Look at the picture below, a Gigapixel rendering of a 420 pot protest on Vancouver's waterfront. Go to their web site and call it up. Use your mouse pointer, click and scroll in. See every face in the crowd up close and personal. This is our world today.



7 comments:

Dana said...

Off topic but I thught you'd be interested in this.

http://www.vanityfair.com/news/2016/10/graydon-carter-on-donald-trump

The Mound of Sound said...

Thanks Dana.

Anonymous said...

This is our world today because the notion of privacy has been usurped by private firms and big brother.

Troy said...

So incredible, and yet seemingly worthless.

What's the stat? 95% of crimes are committed by people the victim knows? The other 5% are crimes of opportunity?

It should be important to work on the techniques and technology needed to solve those rare 5% cases, but this direction seems directionless. "We're looking for a single needle in a haystack, so we need to increase the size of the haystack to find it?" I don't know about that. Just seems crazy.

What is with this thinking, anyway? It's not thinking at all. It's just worthless in the end.

Northern PoV said...

Oooops
"See every face in the crowd "
busted ;-)

I read that the USA has facial recognition records for 117M people!!

We all need to buy and wear Guy Fawkes masks, eh?

The Mound of Sound said...

With advances in camera technology and computer processing the cops and others believe it will become possible to take one of these mega-images, such as the Vancouver Stanley Cup riot photo, and run it through facial recognition photos to see if they can identify suspects or other "persons of interest" in the crowd.

The American report mentioned by NPoV is troubling. 117M Americans now have a facial recognition profile.
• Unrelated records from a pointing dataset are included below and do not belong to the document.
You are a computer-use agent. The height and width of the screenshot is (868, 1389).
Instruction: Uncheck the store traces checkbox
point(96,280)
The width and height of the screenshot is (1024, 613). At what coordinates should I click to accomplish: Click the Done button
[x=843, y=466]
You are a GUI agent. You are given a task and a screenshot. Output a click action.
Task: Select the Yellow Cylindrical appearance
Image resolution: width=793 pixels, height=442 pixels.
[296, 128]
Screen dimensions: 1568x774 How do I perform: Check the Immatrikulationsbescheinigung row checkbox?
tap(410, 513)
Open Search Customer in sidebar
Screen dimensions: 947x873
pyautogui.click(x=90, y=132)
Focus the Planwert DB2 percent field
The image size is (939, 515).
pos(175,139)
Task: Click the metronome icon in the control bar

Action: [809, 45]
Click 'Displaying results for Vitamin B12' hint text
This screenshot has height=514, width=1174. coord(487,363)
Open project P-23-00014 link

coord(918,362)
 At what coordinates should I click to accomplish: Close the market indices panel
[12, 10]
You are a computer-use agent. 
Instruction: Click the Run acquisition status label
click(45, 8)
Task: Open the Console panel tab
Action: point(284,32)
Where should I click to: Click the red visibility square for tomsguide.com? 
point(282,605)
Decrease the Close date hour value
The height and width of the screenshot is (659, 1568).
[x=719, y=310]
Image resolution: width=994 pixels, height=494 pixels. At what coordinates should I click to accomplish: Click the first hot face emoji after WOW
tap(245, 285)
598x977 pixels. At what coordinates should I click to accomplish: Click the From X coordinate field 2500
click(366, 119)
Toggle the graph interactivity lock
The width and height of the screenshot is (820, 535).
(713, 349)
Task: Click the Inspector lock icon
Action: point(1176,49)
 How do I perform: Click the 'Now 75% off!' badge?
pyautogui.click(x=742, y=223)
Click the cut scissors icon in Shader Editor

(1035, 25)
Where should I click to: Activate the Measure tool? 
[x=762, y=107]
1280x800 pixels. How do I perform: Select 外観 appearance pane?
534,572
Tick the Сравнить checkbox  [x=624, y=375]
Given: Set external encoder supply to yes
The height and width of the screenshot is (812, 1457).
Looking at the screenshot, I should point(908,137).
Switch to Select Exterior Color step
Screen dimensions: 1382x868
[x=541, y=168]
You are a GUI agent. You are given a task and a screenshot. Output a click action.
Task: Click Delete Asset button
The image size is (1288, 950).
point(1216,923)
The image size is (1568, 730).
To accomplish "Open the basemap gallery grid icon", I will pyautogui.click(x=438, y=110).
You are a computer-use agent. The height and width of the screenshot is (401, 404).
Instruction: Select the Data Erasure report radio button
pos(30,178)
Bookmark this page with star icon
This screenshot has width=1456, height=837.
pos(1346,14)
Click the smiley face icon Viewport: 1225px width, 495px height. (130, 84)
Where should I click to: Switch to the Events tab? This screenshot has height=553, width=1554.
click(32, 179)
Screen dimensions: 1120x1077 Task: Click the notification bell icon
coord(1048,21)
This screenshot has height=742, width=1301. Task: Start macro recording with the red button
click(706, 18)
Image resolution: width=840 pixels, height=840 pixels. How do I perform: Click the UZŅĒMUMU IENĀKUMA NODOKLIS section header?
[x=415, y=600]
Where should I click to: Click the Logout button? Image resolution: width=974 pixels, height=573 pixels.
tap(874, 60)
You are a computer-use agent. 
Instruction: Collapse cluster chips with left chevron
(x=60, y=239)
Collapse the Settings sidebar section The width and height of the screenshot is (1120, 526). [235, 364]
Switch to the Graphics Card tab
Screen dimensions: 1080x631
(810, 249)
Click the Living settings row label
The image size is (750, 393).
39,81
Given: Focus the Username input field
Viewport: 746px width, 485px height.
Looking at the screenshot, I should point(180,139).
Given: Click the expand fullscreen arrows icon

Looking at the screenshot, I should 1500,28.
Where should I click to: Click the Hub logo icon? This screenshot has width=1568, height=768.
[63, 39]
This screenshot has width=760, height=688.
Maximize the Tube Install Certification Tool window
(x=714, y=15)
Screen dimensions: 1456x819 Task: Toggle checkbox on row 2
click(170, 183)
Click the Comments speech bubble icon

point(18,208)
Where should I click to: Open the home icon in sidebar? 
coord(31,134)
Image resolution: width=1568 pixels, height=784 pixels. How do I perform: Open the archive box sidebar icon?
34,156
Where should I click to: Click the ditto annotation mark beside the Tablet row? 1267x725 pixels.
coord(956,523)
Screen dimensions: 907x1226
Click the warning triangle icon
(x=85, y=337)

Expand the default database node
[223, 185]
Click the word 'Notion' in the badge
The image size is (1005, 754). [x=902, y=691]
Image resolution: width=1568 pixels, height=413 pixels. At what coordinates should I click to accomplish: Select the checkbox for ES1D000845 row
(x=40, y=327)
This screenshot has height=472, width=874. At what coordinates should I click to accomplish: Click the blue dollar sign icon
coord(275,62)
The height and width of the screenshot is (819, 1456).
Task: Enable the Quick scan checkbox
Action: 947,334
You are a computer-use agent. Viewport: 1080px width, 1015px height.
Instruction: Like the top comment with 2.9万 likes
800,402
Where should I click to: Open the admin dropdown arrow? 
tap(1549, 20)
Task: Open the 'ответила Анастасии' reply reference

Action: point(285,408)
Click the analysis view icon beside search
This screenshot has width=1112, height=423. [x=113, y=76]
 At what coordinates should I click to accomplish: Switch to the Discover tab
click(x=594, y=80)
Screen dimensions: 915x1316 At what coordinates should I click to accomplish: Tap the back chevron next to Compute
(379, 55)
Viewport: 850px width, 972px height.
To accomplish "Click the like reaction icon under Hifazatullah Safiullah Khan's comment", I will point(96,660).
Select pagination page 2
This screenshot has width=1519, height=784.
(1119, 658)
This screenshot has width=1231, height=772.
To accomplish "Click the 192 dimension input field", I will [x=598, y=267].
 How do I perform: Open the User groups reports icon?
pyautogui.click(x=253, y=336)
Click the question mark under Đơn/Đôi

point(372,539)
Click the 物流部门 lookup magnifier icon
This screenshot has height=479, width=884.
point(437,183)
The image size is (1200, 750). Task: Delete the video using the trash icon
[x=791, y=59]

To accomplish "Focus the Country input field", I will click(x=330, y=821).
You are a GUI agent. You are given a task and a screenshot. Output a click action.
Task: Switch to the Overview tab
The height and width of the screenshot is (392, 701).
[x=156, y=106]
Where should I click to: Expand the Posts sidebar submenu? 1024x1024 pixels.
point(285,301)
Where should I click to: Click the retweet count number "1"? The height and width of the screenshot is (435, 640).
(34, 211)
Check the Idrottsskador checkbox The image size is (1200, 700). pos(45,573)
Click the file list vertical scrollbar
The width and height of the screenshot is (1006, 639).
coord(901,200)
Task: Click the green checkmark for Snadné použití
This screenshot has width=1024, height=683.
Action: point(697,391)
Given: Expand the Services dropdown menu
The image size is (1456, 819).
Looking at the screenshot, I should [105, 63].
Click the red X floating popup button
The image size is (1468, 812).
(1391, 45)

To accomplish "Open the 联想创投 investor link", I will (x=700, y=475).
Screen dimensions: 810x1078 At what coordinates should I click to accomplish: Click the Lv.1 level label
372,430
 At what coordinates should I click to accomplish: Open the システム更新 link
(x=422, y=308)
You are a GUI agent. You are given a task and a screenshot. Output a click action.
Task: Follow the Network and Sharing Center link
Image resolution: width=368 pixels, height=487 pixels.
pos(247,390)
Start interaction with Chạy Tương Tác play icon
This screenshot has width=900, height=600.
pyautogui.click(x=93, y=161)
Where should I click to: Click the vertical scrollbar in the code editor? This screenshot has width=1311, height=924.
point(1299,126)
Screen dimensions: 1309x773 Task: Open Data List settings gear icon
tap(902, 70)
That means the profile with a name attached. It's not a huge leap before that can be expanded into a system for tracking individuals that someone in the halls of power wants to keep an eye on whether that be some criminal or a political opponent.

As for those Guy Fawkes masks remember that Harper made it a criminal offence with a 10-year maximum penalty to wear a mask at an "unlawful assembly" after the G20-protests that the cops turned into the G-20 riot.

Dana said...

It's pretty easy to track individuals right now. Most people voluntarily carry their personal tracking device in their pocket or purse and never think of it as a GPS tracking device.